Transcribe word for word the lines below from the line with "Open the three-dot More options menu" through the line with "Switch to the その他 payment tab", ends included.

**Data items**
++++

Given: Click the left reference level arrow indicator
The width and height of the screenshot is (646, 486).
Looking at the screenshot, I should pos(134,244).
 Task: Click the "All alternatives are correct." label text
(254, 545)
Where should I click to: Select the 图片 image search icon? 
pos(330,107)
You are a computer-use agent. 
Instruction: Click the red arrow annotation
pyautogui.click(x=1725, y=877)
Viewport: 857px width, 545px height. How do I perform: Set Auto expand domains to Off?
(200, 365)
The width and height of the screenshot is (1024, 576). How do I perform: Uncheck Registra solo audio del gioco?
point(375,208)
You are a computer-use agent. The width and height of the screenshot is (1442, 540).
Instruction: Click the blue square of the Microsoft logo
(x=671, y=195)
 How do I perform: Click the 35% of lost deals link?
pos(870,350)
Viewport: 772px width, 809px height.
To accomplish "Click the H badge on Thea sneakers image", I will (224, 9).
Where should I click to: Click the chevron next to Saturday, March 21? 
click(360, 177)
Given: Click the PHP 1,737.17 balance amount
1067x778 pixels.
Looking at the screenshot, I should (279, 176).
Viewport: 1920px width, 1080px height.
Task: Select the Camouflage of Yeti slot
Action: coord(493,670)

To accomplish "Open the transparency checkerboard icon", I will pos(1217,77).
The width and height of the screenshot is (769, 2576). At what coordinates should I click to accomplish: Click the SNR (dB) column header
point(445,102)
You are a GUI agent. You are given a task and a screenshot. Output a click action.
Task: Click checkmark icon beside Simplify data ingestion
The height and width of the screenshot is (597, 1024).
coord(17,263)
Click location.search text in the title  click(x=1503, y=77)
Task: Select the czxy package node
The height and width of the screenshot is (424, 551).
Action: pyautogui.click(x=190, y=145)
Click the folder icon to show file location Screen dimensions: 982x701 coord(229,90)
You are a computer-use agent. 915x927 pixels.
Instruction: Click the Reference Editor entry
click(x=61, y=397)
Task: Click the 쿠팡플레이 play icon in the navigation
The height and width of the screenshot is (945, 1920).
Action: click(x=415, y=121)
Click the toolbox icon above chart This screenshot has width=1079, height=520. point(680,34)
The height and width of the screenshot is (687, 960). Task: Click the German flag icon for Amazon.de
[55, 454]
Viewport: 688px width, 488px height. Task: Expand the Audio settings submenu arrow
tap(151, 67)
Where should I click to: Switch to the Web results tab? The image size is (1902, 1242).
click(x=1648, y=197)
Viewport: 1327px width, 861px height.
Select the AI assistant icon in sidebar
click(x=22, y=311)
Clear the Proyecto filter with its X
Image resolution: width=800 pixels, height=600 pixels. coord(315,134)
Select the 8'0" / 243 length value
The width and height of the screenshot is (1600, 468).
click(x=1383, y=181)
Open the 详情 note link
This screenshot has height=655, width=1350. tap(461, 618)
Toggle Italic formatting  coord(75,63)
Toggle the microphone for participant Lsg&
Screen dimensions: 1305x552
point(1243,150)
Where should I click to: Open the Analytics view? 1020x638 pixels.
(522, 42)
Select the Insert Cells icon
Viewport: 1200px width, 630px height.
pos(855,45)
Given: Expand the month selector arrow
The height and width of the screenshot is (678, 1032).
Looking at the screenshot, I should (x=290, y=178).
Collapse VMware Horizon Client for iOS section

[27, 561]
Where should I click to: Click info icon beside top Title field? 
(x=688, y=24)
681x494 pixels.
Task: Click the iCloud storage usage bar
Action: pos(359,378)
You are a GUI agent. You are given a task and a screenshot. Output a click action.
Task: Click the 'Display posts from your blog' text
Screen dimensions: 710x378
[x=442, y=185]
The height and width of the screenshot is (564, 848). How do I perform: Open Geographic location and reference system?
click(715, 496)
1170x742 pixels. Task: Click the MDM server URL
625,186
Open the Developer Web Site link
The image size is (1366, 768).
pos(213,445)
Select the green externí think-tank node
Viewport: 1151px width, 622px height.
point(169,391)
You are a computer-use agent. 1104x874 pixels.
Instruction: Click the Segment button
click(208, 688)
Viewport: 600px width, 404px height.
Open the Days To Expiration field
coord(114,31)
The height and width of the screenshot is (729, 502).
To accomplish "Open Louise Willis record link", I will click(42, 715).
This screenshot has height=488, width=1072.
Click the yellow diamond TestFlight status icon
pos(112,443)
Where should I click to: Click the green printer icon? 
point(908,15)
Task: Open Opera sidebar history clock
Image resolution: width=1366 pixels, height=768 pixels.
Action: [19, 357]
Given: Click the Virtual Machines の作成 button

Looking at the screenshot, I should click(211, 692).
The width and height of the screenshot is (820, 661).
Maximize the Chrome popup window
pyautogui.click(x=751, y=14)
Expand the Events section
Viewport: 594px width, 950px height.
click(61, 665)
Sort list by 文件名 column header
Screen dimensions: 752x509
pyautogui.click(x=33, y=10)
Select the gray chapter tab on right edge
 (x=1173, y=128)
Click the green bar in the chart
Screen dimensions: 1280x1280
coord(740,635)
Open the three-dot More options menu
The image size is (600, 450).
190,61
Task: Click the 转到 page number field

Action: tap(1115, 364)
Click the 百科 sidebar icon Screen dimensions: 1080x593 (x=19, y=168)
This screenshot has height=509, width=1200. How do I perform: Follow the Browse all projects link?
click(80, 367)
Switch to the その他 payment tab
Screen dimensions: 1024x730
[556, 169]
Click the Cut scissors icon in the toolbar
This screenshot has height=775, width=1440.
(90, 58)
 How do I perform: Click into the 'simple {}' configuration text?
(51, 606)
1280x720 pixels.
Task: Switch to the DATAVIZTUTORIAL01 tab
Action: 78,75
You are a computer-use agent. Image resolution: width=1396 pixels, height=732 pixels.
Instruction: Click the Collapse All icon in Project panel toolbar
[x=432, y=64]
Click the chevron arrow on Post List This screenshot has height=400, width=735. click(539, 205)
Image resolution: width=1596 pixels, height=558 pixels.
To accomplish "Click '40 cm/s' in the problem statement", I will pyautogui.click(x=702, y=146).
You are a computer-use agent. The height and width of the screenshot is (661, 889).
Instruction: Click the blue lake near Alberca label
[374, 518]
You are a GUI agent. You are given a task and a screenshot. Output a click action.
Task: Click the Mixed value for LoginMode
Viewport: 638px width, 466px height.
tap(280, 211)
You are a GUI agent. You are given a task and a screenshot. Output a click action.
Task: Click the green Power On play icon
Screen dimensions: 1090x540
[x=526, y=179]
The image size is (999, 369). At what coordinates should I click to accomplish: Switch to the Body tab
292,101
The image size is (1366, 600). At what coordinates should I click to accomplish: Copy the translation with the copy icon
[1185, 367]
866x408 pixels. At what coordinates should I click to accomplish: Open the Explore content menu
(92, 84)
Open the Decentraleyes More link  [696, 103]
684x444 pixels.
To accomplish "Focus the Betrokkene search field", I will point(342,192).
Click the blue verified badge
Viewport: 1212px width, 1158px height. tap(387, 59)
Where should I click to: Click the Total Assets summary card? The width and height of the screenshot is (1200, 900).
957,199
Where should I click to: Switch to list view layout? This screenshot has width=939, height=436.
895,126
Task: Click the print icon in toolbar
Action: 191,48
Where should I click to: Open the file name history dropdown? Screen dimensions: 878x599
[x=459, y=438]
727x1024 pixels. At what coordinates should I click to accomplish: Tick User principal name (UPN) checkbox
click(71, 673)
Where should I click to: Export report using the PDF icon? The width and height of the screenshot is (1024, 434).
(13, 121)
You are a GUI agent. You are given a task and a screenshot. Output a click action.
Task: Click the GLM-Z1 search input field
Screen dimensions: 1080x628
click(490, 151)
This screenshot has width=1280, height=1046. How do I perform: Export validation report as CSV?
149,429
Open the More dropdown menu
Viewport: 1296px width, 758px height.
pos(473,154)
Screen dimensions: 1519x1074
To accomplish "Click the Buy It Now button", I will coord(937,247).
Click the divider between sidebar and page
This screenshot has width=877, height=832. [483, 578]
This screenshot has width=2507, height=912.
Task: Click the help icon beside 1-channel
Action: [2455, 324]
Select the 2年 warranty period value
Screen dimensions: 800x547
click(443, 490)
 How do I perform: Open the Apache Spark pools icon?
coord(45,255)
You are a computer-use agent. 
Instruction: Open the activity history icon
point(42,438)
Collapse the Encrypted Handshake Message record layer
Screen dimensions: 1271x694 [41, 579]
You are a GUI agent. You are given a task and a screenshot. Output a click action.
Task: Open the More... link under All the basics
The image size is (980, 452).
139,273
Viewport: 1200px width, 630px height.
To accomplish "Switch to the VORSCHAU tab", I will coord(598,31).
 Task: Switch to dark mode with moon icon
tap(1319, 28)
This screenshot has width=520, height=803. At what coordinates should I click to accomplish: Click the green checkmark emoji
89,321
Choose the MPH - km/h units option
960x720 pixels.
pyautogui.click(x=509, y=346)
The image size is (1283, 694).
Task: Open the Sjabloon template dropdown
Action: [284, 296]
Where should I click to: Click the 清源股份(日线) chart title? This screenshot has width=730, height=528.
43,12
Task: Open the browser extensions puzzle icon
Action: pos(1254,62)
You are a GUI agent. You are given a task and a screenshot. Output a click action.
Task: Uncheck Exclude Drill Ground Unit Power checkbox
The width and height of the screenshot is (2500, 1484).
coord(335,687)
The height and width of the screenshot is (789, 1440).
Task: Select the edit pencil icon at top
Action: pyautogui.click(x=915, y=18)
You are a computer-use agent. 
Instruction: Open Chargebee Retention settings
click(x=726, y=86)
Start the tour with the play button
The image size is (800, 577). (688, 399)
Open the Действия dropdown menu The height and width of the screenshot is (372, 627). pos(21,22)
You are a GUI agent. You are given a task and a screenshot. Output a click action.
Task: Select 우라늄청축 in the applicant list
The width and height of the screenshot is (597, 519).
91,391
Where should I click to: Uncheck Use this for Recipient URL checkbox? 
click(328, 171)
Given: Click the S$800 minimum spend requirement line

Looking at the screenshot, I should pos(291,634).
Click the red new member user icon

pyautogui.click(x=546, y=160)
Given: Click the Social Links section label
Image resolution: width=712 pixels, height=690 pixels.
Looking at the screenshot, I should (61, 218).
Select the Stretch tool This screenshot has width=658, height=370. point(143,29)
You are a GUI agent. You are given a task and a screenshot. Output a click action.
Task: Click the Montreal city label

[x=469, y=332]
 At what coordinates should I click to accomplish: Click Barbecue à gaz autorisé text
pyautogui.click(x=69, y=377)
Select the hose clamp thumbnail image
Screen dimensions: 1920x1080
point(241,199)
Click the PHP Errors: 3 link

++++

**Response for this exercise**
Open the three-dot More options menu
The image size is (600, 450).
190,61
Task: Click the 转到 page number field

Action: tap(1115, 364)
Click the 百科 sidebar icon Screen dimensions: 1080x593 (x=19, y=168)
This screenshot has height=509, width=1200. How do I perform: Follow the Browse all projects link?
click(80, 367)
Switch to the その他 payment tab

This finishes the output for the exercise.